YOUR GOAL |
Copy out, exactly as written, only the line containing "Click the Android" and the lines after it through the end of the records.

RECORDS FOR PROCESSING |
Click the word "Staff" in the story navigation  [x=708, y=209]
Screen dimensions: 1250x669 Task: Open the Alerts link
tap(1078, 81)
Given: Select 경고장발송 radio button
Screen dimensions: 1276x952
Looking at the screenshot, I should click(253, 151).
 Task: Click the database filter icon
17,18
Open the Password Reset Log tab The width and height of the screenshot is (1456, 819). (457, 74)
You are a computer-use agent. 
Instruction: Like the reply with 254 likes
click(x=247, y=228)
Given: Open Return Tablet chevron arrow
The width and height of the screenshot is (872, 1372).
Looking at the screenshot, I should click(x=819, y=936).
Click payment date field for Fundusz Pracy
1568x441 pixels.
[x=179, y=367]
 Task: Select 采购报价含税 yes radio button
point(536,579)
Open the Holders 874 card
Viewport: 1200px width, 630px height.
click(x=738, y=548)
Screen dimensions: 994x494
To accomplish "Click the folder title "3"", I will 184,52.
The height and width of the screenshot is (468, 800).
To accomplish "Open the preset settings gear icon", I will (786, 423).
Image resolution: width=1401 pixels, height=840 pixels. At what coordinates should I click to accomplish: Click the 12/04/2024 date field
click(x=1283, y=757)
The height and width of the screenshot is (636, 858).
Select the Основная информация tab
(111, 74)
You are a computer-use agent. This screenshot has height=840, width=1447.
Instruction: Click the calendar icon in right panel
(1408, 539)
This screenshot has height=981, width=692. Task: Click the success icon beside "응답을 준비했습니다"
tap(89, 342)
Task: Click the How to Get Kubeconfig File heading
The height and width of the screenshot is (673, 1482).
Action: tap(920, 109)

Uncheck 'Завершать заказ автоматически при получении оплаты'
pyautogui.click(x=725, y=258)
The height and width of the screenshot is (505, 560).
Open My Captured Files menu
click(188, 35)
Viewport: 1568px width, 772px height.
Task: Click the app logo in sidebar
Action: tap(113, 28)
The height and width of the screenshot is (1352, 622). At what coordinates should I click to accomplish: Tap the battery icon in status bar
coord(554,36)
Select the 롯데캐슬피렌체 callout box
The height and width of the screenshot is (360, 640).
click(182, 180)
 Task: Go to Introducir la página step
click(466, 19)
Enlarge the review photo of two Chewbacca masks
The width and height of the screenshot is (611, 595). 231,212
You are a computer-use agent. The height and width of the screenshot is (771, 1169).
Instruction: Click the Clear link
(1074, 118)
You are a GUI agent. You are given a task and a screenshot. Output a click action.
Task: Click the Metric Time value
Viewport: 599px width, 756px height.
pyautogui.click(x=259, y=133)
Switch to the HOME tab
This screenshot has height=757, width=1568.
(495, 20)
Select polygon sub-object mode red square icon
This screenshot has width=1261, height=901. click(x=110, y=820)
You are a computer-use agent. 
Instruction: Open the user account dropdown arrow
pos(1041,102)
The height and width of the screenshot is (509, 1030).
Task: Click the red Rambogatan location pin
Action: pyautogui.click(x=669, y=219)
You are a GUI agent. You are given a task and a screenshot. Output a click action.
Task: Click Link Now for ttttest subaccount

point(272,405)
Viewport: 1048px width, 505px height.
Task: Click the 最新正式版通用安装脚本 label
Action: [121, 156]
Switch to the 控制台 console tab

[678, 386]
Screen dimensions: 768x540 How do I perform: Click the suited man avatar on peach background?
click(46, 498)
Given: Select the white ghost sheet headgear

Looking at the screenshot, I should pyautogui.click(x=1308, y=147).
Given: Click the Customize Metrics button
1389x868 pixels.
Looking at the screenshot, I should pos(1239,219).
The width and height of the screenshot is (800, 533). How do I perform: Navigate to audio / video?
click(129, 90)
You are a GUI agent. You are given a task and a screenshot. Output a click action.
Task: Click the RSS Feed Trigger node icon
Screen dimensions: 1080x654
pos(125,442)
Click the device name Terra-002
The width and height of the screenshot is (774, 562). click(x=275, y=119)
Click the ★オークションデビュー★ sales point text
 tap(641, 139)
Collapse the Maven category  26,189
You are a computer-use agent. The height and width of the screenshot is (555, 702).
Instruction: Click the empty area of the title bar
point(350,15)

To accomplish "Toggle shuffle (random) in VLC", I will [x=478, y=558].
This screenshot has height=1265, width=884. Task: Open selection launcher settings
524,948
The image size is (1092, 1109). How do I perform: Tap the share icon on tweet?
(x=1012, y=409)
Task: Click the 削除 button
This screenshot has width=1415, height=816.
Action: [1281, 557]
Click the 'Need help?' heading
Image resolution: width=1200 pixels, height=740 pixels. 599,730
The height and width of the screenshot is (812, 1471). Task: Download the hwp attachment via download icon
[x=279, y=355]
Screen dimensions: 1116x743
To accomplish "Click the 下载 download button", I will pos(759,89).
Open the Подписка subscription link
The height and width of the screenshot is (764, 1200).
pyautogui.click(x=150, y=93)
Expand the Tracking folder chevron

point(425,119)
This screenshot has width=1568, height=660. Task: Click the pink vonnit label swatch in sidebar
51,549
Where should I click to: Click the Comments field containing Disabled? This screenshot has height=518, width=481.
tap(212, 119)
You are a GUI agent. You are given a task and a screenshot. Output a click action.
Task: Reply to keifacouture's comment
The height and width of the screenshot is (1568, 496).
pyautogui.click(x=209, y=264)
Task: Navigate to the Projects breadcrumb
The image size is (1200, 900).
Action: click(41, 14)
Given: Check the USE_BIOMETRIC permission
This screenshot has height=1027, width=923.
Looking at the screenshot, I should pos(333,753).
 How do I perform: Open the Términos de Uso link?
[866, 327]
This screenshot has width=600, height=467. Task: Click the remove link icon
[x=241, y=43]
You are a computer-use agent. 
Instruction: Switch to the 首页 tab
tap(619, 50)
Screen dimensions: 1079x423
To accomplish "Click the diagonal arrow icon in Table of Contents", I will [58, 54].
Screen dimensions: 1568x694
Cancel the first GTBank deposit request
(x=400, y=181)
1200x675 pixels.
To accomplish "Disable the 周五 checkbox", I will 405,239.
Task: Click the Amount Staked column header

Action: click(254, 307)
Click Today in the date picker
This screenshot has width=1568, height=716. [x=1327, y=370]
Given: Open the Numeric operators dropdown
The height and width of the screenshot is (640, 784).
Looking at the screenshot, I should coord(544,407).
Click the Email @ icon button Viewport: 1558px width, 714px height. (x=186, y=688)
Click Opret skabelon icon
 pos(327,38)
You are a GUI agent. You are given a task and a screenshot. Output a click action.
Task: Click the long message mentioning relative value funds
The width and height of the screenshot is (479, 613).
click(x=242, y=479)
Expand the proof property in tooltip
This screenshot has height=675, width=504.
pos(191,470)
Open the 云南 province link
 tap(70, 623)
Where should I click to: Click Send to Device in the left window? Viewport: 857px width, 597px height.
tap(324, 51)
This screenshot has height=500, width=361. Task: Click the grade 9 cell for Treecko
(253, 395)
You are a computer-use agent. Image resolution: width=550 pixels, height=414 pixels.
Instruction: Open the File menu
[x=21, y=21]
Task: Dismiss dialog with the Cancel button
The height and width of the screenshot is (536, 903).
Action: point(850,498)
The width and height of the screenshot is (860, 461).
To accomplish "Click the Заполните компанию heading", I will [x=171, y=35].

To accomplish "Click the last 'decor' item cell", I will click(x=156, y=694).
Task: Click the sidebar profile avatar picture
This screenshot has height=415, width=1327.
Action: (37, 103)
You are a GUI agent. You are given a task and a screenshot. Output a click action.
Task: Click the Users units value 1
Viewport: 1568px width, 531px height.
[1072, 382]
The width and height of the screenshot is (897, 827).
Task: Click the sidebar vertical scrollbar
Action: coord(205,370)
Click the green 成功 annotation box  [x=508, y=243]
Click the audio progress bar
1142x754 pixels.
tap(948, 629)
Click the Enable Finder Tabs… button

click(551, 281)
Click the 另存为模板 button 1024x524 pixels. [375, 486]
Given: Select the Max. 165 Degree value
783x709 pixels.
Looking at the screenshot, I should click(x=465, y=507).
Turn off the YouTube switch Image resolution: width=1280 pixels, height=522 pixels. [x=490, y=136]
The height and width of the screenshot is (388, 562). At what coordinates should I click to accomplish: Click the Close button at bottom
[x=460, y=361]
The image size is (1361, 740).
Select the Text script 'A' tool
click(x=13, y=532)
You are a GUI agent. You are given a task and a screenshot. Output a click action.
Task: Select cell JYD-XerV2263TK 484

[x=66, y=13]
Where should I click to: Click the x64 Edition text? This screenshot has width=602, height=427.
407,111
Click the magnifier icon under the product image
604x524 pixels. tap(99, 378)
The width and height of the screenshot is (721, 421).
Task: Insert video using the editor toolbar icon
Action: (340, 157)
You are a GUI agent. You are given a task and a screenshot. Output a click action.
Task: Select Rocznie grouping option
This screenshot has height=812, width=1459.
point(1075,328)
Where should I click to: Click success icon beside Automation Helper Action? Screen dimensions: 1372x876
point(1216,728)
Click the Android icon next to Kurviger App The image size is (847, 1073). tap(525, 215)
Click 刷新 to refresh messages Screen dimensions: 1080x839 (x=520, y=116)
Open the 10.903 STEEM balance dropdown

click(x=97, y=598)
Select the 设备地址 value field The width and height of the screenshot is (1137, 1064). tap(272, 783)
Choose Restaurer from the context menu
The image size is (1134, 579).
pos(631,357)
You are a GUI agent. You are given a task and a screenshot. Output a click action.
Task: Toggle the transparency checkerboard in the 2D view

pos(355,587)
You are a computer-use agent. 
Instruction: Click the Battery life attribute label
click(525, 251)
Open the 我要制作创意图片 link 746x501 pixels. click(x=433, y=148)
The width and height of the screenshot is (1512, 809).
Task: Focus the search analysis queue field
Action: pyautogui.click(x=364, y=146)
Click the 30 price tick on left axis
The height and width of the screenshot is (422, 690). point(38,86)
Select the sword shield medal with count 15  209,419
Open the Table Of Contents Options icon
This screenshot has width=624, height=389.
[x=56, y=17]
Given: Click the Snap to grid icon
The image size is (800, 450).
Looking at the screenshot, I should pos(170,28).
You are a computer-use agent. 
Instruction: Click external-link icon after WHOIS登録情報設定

EXERCISE ANSWER |
Click the Android icon next to Kurviger App The image size is (847, 1073). tap(525, 215)
Click 刷新 to refresh messages Screen dimensions: 1080x839 (x=520, y=116)
Open the 10.903 STEEM balance dropdown

click(x=97, y=598)
Select the 设备地址 value field The width and height of the screenshot is (1137, 1064). tap(272, 783)
Choose Restaurer from the context menu
The image size is (1134, 579).
pos(631,357)
You are a GUI agent. You are given a task and a screenshot. Output a click action.
Task: Toggle the transparency checkerboard in the 2D view

pos(355,587)
You are a computer-use agent. 
Instruction: Click the Battery life attribute label
click(525, 251)
Open the 我要制作创意图片 link 746x501 pixels. click(x=433, y=148)
The width and height of the screenshot is (1512, 809).
Task: Focus the search analysis queue field
Action: pyautogui.click(x=364, y=146)
Click the 30 price tick on left axis
The height and width of the screenshot is (422, 690). point(38,86)
Select the sword shield medal with count 15  209,419
Open the Table Of Contents Options icon
This screenshot has width=624, height=389.
[x=56, y=17]
Given: Click the Snap to grid icon
The image size is (800, 450).
Looking at the screenshot, I should pos(170,28).
You are a computer-use agent. 
Instruction: Click external-link icon after WHOIS登録情報設定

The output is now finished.